In late 1942, Hitler gave the order for the remnant of the Warsaw ghetto to be liquidated, and on 18th January 1943, the Germans began a new wave of deportations. However, this time, the Jews made it much more difficult for the Germans; resistance fighters built barricades and fired upon German soldiers rounding up the ghetto Jews. This surprised the Germans and severely hampered their efforts; they had only managed to collect several thousand Jews, even though their plan had been to clear out the ghetto, before withdrawing from the ghetto, after four days. The Jews celebrated the initial victory, and in the three months of peace that followed, they built up their arsenal and trained more fighters. Civilians were evacuated into the hundreds of air raid shelters already prepared.

On 19th April, the Germans under General Juergen Stroop came back. This time, they knew that they were going to encounter stiff resistance and brought tanks and artillery, as well as many thousands of soldiers. However, several attempts to force entry into the ghetto were repulsed by the determined Jewish fighters. Eventually, Stroop resorted to burning down the ghetto, trying to force the Jews out of their cover. Even though the Jews were resolved to fight to the end, this strategy worked. Many of the civilians hiding in shelters were suffocated to death, but most were captured and either shot on spot or sent to extermination camps. Meanwhile, the heavily outnumbered and outgunned resistance fighters, growing ever smaller in number, gradually lost ground. It took 28 days for the revolt to completely subside. Most members of the resistance, including the ZOB commander Anielewicz, perished in battle, but a few survived, with the help of the Polish Home Army, and lived to fight in the Warsaw Uprising of 1944. Some civilians also managed to escape from the ghetto during the turmoil or remain hidden, such as Wladislaw Szpilman, whose story is portrayed in the move The Pianist.

The significance of the Warsaw Ghetto Uprising, apart from being the largest, is that the bravery and the tenacity displayed by the Warsaw fighters served as an inspiration for other Jews around Poland. Its news eventually reached other ghettos and extermination camps, spurring the Jews there to form their own resistance. Similar but smaller uprisings also occurred across ghettos in Poland, with similar but less dramatic results; most died, some managed to escape and fewer still survived the war. However, the purpose of these Jewish revolts was not so much to escape or to beat the German army; they knew it was impossible. Rather, they saw it as an honourable alternative way to die, instead of being slaughtered like sheep at extermination camps, and wanted to take as many German lives as they could in the process. In this respect the Jewish resistance movement was unique from all other national resistance movements, such as those of the French or the Koreans.

 

 

             The interesting thing to note is that all the major uprisings took place in Eastern Europe, most notably Poland.

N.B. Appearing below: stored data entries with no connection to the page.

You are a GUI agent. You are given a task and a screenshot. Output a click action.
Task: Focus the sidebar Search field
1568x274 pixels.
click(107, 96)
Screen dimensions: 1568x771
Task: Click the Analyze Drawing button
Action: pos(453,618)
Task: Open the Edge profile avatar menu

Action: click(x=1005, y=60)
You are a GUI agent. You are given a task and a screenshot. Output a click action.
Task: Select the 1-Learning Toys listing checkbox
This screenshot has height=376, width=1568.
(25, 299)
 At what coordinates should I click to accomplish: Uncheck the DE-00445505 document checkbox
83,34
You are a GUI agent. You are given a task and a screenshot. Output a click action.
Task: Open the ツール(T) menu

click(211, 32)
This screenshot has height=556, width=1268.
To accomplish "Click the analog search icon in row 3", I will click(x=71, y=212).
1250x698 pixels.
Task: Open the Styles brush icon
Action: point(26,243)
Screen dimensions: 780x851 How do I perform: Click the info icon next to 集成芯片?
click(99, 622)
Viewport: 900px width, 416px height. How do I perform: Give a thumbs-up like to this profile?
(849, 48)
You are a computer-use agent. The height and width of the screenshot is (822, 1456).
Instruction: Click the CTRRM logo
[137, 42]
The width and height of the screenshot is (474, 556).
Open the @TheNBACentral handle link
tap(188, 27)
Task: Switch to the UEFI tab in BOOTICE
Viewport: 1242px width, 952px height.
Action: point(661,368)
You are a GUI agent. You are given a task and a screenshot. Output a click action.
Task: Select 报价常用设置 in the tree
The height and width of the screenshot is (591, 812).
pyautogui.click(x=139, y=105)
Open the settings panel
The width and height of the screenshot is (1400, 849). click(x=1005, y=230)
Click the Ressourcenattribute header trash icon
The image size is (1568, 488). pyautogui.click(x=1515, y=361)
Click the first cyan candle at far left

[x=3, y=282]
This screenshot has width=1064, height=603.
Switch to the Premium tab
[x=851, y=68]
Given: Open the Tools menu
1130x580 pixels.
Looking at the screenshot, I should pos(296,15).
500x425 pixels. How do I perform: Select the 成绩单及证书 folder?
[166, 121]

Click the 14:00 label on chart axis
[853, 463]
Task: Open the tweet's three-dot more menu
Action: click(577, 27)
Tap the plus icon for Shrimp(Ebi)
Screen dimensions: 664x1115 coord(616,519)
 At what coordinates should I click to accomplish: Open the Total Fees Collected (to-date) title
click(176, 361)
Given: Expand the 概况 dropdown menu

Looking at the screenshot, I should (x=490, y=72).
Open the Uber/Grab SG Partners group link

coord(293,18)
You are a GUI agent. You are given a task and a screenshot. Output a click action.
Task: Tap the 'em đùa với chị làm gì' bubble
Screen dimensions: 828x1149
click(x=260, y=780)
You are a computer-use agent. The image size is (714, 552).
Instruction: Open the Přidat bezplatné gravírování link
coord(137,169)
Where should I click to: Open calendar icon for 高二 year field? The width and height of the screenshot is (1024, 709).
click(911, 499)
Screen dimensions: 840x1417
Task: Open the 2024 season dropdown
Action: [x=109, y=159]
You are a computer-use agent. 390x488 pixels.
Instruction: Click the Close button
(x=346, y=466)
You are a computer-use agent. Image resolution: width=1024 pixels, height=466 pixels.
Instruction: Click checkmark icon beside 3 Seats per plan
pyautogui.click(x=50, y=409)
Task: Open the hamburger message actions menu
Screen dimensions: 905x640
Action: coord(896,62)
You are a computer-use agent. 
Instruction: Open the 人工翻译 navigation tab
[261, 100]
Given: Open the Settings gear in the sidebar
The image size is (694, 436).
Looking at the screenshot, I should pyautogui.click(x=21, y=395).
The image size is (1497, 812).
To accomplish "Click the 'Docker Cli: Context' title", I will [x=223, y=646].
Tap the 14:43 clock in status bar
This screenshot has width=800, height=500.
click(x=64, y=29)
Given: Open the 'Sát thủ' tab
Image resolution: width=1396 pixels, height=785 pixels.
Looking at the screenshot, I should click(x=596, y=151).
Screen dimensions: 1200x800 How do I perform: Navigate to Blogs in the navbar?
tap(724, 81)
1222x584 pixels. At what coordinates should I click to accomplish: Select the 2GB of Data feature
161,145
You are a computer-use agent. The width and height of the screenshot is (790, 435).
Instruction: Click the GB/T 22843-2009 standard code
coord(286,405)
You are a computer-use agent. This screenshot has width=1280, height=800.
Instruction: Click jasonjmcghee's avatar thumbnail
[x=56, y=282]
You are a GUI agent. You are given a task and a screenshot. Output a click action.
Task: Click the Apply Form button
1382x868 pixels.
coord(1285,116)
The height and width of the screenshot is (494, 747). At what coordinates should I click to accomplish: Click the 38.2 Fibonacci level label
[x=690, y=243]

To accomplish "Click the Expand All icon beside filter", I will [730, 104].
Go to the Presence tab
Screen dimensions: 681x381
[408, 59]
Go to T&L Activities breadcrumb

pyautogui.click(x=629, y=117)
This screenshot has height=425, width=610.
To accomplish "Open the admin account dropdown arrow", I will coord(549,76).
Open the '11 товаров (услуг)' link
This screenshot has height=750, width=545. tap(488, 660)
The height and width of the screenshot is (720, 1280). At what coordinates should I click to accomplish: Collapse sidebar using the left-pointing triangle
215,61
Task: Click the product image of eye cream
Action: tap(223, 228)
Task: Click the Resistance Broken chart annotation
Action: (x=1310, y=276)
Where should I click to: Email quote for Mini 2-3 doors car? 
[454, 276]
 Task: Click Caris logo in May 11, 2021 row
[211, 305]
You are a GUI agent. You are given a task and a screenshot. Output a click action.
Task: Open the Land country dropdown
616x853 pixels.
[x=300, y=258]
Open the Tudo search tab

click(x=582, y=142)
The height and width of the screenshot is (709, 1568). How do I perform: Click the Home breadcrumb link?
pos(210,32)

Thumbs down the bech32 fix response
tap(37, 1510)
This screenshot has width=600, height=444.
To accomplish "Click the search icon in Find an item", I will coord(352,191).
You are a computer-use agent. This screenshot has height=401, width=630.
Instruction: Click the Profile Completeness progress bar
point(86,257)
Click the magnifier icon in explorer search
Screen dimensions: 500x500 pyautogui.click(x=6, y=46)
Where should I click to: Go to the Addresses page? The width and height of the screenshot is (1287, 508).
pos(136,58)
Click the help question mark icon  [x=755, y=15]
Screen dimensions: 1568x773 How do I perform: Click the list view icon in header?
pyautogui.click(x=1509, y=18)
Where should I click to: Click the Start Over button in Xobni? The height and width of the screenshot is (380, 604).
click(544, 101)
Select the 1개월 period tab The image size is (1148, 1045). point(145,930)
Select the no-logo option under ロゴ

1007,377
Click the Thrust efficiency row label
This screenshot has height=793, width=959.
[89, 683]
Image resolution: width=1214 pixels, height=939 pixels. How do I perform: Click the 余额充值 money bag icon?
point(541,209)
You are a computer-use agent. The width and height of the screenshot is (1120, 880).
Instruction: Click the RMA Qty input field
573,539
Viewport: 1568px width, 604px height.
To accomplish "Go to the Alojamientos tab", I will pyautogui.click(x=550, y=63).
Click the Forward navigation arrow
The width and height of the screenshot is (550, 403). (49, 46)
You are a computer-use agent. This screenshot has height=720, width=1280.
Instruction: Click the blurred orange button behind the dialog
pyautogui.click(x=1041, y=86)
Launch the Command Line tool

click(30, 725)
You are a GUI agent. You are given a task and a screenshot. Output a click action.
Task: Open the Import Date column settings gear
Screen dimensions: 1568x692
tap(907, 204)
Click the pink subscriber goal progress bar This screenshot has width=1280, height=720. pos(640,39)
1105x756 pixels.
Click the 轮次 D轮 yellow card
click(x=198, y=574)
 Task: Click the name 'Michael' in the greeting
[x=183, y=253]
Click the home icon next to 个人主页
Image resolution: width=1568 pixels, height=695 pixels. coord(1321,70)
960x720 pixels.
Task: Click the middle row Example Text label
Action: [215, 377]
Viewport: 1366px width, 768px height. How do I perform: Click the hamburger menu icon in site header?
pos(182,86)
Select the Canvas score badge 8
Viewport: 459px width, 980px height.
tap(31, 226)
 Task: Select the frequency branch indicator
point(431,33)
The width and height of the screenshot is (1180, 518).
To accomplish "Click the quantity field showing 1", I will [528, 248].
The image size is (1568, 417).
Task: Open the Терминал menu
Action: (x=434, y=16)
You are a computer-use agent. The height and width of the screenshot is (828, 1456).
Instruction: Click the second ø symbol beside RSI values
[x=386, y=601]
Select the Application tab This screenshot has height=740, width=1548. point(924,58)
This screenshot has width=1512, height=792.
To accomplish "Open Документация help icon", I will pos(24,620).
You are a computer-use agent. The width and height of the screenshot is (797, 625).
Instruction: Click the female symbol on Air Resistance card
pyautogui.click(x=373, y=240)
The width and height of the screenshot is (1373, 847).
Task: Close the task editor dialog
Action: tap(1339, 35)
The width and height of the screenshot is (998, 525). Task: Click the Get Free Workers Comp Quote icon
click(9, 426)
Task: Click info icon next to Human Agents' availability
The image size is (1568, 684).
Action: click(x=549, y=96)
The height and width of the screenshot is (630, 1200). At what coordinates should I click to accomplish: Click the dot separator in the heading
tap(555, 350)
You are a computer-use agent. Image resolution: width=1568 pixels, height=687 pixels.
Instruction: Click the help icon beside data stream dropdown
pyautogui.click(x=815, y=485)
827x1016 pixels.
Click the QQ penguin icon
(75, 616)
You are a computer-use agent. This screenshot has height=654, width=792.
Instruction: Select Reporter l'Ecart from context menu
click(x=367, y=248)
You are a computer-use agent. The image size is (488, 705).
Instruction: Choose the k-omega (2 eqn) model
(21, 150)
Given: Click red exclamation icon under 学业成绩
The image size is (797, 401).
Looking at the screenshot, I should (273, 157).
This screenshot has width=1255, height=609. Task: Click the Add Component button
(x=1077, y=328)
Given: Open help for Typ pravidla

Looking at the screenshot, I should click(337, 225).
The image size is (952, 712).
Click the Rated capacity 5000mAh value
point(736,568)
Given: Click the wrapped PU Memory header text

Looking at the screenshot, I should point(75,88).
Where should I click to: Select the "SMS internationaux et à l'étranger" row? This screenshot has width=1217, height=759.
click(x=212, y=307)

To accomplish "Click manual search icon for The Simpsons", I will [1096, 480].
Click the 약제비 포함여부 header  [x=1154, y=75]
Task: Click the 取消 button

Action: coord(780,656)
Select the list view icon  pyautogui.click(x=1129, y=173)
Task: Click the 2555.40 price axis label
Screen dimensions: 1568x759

In France, there was a Jewish wing of the French Resistance called Armee Juive which was involved in minor skirmishes and acts of sabotage, but it was no big deal; in Germany, individuals joined underground movements but they too, had little lasting impact, if any. I think that there are several reasons for this.

First, there was a higher concentration of Jews in Eastern Europe than in Western Europe, as the map below shows. Poland, with 3.3 million Jews, had more than all the other countries indicated on the map, not including Russia, put together. Unlike in Germany or France, it was necessary for the Nazis to set up ghettos, as it was impossible for them to kill all the Jews in a brief time. In turn, these ghettos put the Jews all together, meaning that they were able to communicate between themselves and organise armed resistance that concentrated over a small area.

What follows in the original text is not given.